During the church service yesterday my pastor allowed me a moment to briefly share my mission journey and then he led the group to pray for me. What a wonderful revelation this experience was for me. People whom I’ve known more closely for many years were praying for me because they love me. People whom I’ve known only casually for a short time were praying for me because they love me. People whom I don’t know well at all were praying for me because they’re capable of loving before knowing me.
I realize the whole world doesn’t necessarily love me, but there was something so precious and revealing about some of these people who now know about my journey and are hungering alongside me to see the lives of the people I relate to changed.
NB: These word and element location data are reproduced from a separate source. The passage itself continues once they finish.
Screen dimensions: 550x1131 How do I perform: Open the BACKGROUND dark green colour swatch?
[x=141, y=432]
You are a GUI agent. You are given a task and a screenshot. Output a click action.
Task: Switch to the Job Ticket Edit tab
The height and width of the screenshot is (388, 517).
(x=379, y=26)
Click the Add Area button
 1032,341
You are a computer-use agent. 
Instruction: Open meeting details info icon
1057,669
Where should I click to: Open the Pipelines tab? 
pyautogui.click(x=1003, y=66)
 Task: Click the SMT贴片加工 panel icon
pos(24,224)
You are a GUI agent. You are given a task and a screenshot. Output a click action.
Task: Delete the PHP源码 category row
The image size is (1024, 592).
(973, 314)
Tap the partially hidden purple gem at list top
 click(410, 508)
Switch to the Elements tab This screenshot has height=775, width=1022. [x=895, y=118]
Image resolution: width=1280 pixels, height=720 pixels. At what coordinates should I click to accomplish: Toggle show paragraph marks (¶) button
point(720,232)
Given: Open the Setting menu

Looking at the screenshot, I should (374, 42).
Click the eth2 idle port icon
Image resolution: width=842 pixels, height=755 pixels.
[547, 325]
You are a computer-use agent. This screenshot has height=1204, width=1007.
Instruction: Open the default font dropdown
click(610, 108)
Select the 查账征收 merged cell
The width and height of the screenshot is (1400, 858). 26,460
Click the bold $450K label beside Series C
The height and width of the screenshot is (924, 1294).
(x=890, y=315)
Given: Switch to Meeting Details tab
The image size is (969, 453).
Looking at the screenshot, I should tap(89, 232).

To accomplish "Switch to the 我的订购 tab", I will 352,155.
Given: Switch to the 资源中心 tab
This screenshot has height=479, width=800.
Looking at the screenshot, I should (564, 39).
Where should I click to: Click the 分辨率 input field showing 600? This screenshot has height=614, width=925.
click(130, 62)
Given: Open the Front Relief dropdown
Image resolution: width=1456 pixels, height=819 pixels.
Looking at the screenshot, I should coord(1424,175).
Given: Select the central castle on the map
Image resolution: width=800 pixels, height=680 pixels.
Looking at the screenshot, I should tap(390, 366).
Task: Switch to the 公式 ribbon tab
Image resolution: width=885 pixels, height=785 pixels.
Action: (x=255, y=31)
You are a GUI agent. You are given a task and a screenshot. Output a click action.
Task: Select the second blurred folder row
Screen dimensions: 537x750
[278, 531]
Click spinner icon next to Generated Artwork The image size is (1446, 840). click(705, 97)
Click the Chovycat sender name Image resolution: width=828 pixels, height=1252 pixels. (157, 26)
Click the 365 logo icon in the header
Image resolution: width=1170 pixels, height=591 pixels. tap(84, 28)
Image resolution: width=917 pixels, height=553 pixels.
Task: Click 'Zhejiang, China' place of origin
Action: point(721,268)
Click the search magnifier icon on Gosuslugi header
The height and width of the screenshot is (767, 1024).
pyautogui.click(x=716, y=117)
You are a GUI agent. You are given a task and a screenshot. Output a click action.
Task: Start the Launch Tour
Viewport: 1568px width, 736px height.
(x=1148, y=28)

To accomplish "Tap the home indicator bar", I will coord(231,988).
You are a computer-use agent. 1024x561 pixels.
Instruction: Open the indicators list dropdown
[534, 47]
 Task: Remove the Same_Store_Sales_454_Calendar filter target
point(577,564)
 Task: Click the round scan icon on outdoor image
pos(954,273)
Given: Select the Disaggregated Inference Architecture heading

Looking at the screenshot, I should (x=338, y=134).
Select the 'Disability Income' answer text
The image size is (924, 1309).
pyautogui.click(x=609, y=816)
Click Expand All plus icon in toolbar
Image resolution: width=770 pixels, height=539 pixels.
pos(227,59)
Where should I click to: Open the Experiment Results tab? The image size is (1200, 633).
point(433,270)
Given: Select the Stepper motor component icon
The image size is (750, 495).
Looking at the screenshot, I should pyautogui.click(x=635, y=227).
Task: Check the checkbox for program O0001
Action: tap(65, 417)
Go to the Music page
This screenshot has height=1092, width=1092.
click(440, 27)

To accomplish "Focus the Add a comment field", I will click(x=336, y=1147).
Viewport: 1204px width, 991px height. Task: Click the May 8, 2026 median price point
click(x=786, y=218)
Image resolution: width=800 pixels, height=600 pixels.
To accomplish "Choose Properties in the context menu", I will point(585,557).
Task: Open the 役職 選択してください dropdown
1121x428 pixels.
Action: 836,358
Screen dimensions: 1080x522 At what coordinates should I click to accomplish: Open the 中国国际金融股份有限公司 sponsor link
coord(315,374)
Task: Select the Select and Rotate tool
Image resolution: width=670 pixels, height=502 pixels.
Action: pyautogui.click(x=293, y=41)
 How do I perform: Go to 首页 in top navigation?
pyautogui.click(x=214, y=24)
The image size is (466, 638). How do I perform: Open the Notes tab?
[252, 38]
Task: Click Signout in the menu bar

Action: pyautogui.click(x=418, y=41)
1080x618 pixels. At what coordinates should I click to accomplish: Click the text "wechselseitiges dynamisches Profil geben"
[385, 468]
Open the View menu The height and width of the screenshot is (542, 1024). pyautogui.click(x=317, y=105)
Becoming vulnerable to these people has awakened me to the power and wonderfulness of the body of Christ.
A beautiful young woman who grew up in Alaska approached me after the prayer and declared that this would be a journey where the waters are parted like Moses had done with the Red Sea. This is the second time I heard a message for me about the parting of the waters. I believe this image is very symbolic given the transition from the first to the second year of my grieving/healing journey, how Alaska will be a pivotal experience, and perhaps how this internal tug-of-war will finally be resolved. This young woman also declared that I would go with an authority over the enemy and that I should not be afraid but instead go with boldness…that the authority I have through Jesus would be strong in me.
“The waters were divided” (Exodus 14:21). Amen.